(Exercise aim)
Please write out exactly the lines of the data below from the line holding "The height and width of the screenshot is (552, 934)." through the line holding "Click the green arrow", and leave out the rest.

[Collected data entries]
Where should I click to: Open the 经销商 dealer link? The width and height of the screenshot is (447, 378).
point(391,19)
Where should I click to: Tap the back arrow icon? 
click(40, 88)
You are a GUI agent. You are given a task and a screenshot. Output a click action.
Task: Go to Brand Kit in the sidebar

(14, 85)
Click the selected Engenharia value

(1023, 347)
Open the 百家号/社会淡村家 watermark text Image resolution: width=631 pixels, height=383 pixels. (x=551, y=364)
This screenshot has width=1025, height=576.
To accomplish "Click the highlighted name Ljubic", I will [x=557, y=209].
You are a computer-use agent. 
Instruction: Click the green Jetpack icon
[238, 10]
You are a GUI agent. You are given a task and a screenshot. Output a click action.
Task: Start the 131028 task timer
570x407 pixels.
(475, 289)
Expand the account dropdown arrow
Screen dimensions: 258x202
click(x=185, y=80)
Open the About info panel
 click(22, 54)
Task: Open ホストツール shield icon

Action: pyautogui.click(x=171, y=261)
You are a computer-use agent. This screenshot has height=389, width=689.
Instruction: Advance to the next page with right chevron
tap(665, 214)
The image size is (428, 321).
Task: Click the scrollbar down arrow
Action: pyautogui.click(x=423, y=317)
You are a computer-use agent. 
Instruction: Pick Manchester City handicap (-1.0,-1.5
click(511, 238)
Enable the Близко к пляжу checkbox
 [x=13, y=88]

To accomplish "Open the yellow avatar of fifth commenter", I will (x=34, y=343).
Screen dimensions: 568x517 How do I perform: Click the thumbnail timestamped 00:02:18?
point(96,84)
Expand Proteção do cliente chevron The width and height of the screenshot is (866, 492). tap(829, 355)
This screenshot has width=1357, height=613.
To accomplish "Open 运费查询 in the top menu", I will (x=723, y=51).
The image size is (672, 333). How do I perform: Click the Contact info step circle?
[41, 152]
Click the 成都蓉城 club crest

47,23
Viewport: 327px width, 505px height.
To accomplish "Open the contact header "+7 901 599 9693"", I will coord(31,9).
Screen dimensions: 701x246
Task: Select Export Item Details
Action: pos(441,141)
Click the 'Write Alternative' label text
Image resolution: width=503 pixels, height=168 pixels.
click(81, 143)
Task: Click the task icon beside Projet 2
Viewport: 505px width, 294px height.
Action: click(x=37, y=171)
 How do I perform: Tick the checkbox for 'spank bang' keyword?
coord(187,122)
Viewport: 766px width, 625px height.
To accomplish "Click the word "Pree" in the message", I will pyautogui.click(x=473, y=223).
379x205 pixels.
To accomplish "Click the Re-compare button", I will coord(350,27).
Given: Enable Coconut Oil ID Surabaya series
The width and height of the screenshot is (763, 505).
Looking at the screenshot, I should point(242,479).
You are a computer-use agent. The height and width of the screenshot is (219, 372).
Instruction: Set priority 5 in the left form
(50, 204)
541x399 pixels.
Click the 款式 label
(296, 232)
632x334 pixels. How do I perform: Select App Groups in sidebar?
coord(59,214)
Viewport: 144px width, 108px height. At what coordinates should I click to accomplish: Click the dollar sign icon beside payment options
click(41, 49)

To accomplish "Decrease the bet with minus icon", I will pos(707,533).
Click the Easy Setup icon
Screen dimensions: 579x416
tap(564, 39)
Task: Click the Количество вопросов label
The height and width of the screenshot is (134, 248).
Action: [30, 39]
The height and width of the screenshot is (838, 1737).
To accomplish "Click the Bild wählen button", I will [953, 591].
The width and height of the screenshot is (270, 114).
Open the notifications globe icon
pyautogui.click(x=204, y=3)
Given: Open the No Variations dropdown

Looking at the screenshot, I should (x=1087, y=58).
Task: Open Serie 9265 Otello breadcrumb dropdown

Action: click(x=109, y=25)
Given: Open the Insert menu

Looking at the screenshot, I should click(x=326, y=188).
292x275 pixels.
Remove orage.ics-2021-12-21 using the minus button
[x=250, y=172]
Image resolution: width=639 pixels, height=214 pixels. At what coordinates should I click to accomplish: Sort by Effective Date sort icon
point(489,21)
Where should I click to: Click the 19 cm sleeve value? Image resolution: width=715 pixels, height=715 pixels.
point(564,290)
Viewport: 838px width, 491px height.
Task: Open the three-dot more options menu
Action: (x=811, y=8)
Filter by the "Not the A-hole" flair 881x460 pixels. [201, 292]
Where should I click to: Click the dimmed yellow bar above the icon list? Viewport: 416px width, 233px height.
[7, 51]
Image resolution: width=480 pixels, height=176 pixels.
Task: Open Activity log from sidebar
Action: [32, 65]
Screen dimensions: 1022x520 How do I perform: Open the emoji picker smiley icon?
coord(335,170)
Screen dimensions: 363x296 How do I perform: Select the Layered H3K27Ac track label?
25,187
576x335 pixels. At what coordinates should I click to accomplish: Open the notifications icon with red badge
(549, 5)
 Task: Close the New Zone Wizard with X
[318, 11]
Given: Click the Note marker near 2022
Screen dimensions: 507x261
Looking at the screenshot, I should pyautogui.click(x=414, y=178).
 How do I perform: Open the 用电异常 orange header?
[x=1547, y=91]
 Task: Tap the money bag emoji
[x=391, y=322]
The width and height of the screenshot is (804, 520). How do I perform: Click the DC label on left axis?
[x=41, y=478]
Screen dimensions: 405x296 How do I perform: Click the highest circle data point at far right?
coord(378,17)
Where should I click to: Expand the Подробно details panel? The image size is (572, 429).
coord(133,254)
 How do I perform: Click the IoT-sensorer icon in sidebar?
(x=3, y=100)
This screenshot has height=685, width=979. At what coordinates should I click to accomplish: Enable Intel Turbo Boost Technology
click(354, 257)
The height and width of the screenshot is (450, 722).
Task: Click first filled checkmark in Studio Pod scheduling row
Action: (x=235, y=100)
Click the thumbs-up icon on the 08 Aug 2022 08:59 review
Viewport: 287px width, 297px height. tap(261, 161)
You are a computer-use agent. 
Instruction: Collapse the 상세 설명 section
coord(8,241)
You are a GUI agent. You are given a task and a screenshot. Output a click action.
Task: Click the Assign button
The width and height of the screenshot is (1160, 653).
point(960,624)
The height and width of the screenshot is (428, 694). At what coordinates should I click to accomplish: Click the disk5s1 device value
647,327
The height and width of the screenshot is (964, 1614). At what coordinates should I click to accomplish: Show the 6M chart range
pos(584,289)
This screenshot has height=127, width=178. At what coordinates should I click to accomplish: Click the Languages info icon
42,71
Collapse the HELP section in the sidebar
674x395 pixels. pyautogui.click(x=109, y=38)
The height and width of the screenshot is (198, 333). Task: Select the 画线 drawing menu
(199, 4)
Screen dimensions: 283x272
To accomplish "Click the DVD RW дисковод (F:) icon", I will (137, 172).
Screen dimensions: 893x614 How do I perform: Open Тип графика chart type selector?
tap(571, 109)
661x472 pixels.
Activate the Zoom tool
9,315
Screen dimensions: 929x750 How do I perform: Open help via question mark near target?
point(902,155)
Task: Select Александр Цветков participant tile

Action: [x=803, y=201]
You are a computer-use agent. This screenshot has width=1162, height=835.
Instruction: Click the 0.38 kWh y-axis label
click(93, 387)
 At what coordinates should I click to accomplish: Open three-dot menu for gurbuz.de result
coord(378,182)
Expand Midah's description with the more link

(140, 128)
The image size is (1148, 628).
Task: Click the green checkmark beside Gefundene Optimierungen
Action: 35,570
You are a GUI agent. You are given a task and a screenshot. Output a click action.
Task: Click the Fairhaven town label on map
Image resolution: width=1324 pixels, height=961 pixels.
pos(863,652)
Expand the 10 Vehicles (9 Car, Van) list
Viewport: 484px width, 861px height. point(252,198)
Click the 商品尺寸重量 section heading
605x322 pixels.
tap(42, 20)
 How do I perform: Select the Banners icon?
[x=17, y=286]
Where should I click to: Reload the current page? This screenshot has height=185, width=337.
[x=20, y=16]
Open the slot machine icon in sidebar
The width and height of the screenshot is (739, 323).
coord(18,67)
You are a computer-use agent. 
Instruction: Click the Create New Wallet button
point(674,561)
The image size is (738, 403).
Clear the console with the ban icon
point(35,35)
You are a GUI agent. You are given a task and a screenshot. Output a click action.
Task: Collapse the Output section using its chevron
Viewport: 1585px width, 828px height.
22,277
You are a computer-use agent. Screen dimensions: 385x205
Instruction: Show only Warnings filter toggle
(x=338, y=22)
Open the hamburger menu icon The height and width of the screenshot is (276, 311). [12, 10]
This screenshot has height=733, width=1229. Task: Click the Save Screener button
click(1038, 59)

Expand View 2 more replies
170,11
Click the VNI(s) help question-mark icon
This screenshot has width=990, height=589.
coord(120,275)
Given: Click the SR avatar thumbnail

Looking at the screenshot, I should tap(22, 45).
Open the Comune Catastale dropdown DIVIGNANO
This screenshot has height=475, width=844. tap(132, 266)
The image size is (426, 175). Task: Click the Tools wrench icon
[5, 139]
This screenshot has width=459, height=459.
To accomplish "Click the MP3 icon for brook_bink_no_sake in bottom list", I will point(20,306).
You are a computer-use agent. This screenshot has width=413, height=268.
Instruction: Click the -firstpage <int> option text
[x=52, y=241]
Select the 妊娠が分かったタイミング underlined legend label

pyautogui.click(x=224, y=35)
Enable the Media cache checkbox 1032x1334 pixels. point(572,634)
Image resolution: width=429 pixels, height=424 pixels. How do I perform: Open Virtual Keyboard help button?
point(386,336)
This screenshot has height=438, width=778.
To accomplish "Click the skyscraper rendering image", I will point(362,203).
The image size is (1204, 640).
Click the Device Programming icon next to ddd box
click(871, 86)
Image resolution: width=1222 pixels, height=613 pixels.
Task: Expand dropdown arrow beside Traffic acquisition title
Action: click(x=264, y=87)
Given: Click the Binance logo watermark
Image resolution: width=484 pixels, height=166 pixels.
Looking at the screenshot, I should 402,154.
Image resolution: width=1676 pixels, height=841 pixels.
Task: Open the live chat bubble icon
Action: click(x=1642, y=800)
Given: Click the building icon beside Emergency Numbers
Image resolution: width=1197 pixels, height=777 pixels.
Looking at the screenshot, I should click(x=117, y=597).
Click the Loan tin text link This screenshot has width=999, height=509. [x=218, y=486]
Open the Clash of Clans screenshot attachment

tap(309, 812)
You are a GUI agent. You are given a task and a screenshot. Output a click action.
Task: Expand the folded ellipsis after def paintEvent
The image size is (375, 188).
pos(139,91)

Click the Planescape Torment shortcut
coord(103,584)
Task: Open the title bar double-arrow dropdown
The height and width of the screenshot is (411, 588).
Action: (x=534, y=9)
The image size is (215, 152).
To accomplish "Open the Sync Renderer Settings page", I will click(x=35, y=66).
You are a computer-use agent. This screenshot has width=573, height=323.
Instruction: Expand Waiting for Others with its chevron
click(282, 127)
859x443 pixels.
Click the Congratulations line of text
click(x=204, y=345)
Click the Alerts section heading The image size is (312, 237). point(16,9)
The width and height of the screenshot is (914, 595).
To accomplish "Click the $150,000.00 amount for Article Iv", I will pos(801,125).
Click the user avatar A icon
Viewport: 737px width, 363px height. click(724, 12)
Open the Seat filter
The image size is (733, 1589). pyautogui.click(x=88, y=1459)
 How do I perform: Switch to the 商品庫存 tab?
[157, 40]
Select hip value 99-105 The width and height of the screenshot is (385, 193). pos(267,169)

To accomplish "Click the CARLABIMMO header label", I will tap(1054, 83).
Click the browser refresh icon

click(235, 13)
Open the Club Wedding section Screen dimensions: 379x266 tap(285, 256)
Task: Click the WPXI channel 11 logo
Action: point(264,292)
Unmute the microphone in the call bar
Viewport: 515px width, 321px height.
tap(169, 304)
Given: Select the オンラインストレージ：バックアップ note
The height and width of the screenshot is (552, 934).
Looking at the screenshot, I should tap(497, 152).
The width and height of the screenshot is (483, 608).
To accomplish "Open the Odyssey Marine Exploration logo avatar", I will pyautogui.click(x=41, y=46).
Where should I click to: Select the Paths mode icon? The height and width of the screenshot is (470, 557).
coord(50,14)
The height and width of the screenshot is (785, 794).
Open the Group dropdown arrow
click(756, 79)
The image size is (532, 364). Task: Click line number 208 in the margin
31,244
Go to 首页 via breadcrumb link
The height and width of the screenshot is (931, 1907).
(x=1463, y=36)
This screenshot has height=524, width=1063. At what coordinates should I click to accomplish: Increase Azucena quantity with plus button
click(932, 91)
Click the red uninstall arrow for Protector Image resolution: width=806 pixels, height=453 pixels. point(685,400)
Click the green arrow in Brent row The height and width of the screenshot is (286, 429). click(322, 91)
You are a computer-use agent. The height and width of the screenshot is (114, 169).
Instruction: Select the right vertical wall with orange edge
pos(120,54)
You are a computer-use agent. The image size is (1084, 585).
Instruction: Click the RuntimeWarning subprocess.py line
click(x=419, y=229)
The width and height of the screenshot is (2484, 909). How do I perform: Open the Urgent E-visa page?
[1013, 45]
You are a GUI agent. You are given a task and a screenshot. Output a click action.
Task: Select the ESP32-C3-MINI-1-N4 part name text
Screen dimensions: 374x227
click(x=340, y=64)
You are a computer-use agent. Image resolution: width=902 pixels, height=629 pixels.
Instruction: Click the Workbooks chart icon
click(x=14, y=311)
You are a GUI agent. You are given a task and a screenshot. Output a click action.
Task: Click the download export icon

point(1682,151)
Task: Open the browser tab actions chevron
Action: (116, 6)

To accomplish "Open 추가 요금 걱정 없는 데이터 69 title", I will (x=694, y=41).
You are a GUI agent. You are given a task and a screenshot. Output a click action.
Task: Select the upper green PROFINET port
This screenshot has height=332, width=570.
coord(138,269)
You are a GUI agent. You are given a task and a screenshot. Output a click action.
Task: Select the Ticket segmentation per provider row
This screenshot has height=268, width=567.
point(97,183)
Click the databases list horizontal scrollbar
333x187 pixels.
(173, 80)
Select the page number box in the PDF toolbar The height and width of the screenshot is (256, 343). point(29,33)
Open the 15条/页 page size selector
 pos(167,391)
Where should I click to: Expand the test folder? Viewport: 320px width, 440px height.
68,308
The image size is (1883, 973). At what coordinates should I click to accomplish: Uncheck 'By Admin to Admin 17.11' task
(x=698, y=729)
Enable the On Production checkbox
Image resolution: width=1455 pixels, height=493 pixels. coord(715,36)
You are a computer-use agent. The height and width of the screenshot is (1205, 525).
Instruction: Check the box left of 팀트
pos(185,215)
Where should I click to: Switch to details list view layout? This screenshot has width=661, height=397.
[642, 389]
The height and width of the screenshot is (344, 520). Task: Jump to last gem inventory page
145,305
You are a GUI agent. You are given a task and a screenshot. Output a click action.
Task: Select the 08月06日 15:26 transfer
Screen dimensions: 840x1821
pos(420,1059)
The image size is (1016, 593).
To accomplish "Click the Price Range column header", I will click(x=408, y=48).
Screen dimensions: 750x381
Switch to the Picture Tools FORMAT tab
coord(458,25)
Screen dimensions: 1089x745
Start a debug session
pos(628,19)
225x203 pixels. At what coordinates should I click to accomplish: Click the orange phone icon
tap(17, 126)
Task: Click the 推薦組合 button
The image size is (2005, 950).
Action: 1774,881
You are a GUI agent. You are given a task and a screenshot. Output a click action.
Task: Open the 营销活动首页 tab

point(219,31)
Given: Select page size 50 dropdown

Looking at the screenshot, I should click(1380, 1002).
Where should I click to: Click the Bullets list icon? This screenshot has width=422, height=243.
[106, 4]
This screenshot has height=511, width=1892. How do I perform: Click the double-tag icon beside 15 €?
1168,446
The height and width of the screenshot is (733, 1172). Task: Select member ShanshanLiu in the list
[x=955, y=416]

(Output below)
The height and width of the screenshot is (552, 934).
Looking at the screenshot, I should tap(497, 152).
The width and height of the screenshot is (483, 608).
To accomplish "Open the Odyssey Marine Exploration logo avatar", I will pyautogui.click(x=41, y=46).
Where should I click to: Select the Paths mode icon? The height and width of the screenshot is (470, 557).
coord(50,14)
The height and width of the screenshot is (785, 794).
Open the Group dropdown arrow
click(756, 79)
The image size is (532, 364). Task: Click line number 208 in the margin
31,244
Go to 首页 via breadcrumb link
The height and width of the screenshot is (931, 1907).
(x=1463, y=36)
This screenshot has height=524, width=1063. At what coordinates should I click to accomplish: Increase Azucena quantity with plus button
click(932, 91)
Click the red uninstall arrow for Protector Image resolution: width=806 pixels, height=453 pixels. point(685,400)
Click the green arrow in Brent row The height and width of the screenshot is (286, 429). click(322, 91)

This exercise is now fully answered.